▶ Instructions for the task
In the records below, find the line that contains "Click the 'press 1' department line" and the line that contains "Task: Select list". Set down exactly those lines and every line between them, and nothing more.

▶ Data
= = = = = = =

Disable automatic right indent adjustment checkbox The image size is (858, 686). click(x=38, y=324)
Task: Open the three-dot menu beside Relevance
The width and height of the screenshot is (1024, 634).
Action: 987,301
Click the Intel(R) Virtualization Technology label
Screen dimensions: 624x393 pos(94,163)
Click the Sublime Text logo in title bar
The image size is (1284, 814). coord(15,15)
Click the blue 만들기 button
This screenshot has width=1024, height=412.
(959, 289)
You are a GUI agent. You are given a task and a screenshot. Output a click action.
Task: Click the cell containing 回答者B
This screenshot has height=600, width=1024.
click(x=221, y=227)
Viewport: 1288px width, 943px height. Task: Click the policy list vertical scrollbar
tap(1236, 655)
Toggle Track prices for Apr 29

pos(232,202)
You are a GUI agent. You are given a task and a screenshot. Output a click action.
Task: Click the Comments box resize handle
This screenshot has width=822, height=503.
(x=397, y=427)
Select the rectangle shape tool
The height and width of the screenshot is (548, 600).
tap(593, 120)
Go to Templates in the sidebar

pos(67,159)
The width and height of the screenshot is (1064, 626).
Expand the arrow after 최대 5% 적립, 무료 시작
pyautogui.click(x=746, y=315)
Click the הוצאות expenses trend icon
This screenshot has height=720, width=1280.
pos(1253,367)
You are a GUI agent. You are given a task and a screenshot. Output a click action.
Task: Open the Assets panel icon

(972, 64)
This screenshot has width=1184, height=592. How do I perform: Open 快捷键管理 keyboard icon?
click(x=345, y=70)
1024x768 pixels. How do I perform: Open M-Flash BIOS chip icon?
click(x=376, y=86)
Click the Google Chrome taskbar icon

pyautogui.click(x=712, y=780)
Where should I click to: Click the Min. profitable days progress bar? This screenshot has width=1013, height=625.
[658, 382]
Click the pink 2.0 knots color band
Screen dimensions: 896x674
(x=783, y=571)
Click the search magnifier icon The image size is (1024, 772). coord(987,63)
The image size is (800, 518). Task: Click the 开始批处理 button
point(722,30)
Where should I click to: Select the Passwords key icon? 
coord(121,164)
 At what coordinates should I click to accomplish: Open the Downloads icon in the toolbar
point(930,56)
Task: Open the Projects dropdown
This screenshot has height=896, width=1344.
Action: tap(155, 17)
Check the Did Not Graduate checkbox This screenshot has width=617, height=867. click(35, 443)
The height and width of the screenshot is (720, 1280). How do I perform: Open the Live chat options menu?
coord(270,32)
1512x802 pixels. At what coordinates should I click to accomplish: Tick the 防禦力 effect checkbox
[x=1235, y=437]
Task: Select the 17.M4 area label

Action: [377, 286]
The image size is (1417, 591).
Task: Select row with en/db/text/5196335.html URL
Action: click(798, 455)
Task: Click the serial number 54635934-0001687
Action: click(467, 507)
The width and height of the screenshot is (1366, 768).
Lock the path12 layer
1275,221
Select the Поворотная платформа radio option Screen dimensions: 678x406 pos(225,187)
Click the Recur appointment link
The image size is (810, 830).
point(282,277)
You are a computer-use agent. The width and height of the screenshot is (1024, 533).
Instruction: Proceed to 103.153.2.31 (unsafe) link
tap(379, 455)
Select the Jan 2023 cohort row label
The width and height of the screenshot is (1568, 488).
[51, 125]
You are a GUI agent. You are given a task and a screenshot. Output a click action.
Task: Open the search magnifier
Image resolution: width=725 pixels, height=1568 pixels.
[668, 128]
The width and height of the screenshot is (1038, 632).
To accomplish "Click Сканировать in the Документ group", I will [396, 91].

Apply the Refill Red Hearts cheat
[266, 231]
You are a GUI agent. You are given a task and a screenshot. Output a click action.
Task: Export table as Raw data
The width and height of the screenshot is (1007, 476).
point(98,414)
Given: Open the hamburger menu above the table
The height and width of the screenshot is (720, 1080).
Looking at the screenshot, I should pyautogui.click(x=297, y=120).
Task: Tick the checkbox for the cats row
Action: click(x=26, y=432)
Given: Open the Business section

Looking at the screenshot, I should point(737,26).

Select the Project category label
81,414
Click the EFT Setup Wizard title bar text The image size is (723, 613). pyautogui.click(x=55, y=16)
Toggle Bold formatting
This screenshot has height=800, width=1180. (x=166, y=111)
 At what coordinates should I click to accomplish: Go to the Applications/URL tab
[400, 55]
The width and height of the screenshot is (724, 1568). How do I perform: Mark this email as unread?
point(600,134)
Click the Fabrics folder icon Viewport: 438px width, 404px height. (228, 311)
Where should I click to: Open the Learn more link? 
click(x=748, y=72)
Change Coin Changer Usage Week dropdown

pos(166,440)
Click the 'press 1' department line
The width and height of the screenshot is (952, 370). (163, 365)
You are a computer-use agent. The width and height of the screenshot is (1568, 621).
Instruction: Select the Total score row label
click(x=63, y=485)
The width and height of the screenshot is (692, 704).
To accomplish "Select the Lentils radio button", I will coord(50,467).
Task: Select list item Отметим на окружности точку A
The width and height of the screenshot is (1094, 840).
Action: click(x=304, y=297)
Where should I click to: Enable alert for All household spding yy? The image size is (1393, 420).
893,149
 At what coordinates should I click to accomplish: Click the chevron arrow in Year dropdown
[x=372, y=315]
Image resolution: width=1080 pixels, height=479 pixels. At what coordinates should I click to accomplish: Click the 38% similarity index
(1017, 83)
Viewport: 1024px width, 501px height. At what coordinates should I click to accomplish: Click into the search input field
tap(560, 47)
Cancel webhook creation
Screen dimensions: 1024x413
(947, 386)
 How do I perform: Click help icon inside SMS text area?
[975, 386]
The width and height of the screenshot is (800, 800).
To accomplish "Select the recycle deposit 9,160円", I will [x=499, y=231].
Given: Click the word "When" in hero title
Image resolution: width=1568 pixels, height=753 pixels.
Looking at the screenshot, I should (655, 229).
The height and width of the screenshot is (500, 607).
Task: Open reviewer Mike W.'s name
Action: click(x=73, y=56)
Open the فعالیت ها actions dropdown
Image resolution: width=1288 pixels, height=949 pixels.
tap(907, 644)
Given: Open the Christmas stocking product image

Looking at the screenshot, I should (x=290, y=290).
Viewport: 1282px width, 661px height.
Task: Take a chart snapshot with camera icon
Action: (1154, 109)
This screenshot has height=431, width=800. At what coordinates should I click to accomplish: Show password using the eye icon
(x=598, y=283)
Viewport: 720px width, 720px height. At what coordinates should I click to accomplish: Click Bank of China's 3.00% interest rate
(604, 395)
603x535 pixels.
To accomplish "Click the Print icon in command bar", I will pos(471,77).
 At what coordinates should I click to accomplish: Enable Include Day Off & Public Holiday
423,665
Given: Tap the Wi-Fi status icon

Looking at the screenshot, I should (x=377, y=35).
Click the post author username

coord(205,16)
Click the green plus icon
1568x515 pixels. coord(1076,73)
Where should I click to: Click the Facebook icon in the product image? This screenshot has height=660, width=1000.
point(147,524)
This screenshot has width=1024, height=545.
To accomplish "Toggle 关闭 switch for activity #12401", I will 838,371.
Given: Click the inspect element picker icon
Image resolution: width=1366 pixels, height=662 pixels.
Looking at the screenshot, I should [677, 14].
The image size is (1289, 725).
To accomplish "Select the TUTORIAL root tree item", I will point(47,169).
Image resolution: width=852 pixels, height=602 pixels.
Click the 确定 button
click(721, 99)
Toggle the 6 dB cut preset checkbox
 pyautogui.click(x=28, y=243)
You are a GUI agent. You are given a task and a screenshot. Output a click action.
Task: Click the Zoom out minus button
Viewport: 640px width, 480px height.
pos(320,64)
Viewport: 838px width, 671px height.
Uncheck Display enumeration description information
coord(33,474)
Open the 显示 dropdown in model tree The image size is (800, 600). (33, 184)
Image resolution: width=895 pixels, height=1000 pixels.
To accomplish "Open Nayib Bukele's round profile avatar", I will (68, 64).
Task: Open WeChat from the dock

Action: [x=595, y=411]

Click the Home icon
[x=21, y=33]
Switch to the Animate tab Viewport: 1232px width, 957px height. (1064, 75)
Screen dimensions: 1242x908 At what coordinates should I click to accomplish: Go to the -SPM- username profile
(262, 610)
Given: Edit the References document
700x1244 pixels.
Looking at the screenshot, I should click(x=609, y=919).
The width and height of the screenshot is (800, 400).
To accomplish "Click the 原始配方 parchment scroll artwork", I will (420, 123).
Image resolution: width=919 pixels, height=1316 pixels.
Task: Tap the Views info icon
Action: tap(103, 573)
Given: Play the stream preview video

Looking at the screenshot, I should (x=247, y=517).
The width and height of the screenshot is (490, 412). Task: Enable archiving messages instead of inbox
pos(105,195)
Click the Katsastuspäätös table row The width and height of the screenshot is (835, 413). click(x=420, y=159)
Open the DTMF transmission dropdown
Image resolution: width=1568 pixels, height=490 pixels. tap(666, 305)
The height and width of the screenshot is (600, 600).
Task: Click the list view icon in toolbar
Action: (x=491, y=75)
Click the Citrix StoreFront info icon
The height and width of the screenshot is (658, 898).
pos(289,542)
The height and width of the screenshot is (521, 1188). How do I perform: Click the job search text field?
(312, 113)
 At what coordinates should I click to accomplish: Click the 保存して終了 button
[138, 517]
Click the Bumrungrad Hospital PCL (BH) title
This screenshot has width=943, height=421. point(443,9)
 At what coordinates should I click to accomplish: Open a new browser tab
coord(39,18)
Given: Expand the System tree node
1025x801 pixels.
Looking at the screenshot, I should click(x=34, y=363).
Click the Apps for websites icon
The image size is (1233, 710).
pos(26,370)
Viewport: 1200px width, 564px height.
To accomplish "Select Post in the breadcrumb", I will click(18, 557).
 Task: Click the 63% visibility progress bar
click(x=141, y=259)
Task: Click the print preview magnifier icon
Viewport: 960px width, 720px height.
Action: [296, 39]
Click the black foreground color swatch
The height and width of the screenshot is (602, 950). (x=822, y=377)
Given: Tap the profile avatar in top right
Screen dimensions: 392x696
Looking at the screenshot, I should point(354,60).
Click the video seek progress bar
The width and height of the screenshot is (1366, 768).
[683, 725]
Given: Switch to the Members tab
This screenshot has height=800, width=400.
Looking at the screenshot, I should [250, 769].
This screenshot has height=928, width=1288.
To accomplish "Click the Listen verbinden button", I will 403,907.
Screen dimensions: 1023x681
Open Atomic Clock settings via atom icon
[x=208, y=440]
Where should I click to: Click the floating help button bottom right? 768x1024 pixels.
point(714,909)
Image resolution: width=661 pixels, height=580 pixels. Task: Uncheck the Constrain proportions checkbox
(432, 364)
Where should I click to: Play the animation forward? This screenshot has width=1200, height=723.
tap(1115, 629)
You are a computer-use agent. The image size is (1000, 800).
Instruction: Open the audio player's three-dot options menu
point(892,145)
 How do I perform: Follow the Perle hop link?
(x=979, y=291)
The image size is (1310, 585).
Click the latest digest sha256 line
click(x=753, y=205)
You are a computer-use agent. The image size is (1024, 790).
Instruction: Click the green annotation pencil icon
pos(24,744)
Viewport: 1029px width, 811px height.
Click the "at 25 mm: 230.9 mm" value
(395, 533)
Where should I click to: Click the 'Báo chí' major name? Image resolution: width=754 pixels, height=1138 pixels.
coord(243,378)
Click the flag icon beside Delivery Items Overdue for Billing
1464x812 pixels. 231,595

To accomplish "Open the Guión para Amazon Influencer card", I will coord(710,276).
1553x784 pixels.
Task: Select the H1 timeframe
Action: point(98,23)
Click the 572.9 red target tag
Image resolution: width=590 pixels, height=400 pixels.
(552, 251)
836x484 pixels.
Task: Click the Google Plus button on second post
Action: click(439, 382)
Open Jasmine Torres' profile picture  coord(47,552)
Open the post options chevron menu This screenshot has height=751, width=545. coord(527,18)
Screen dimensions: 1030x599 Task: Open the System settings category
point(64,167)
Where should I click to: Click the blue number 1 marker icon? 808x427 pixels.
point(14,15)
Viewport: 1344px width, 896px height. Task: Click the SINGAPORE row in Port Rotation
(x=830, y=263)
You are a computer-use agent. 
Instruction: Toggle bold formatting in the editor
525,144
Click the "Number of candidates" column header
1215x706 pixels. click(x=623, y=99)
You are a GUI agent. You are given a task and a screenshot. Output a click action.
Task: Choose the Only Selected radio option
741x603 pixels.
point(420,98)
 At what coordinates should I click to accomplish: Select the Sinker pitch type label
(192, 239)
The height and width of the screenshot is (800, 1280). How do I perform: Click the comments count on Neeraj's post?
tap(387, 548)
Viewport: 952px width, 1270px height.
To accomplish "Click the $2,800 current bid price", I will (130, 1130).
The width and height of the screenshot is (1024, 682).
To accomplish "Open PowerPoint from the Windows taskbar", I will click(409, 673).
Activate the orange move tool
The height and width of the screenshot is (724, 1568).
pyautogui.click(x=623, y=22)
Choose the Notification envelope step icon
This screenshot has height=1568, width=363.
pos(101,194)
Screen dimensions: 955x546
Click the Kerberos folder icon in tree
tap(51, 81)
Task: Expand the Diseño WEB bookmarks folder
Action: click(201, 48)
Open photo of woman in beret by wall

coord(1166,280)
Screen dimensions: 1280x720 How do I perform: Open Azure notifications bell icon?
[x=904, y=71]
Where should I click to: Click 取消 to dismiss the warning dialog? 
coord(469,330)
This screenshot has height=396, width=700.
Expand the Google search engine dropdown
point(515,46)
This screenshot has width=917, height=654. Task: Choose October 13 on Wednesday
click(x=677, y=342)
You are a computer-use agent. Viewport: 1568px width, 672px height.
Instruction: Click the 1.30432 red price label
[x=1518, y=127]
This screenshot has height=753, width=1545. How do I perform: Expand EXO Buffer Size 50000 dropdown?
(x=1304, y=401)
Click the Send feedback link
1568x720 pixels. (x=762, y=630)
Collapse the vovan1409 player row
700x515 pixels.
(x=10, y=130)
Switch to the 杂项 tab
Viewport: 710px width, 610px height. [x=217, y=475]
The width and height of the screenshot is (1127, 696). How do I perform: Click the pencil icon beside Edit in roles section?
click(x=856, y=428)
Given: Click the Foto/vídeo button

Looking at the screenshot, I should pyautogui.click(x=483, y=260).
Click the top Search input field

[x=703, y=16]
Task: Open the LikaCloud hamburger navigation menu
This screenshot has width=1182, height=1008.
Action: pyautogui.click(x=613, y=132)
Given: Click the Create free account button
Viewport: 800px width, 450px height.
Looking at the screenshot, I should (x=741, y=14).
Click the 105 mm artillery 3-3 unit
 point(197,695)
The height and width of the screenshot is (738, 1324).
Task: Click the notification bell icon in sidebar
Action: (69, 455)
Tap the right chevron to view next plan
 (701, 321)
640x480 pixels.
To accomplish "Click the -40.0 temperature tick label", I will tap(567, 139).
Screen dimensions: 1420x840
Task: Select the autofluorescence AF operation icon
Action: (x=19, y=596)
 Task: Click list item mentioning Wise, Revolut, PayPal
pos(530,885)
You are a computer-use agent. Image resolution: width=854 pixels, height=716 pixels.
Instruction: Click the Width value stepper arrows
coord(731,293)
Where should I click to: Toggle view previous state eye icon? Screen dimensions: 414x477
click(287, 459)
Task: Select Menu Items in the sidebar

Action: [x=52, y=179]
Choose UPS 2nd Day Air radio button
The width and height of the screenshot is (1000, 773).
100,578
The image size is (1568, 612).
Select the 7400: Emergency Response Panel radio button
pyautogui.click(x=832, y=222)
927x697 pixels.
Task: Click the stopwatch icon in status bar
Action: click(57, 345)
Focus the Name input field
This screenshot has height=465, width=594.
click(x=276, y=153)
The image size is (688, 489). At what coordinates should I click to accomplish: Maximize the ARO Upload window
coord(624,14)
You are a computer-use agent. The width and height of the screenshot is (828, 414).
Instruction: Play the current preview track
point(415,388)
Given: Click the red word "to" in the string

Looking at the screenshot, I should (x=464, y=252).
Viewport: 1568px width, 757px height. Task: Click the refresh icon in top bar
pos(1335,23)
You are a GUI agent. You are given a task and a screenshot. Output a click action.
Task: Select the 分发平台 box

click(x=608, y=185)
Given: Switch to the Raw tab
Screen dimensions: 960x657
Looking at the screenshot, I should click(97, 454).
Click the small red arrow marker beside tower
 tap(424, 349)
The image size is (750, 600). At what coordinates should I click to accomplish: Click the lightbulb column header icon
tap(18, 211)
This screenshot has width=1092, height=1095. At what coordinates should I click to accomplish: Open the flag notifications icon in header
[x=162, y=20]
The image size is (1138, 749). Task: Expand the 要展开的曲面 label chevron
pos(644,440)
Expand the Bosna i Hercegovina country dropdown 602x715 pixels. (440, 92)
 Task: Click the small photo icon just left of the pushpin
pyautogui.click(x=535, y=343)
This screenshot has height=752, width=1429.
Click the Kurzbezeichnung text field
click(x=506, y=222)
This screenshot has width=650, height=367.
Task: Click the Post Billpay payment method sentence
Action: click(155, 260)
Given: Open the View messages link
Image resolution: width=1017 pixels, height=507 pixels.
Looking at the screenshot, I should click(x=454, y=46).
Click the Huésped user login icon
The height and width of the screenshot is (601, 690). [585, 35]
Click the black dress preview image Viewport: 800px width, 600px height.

= = = = = = =

▶ Response
Click the 'press 1' department line
The width and height of the screenshot is (952, 370). (163, 365)
You are a computer-use agent. The width and height of the screenshot is (1568, 621).
Instruction: Select the Total score row label
click(x=63, y=485)
The width and height of the screenshot is (692, 704).
To accomplish "Select the Lentils radio button", I will coord(50,467).
Task: Select list item Отметим на окружности точку A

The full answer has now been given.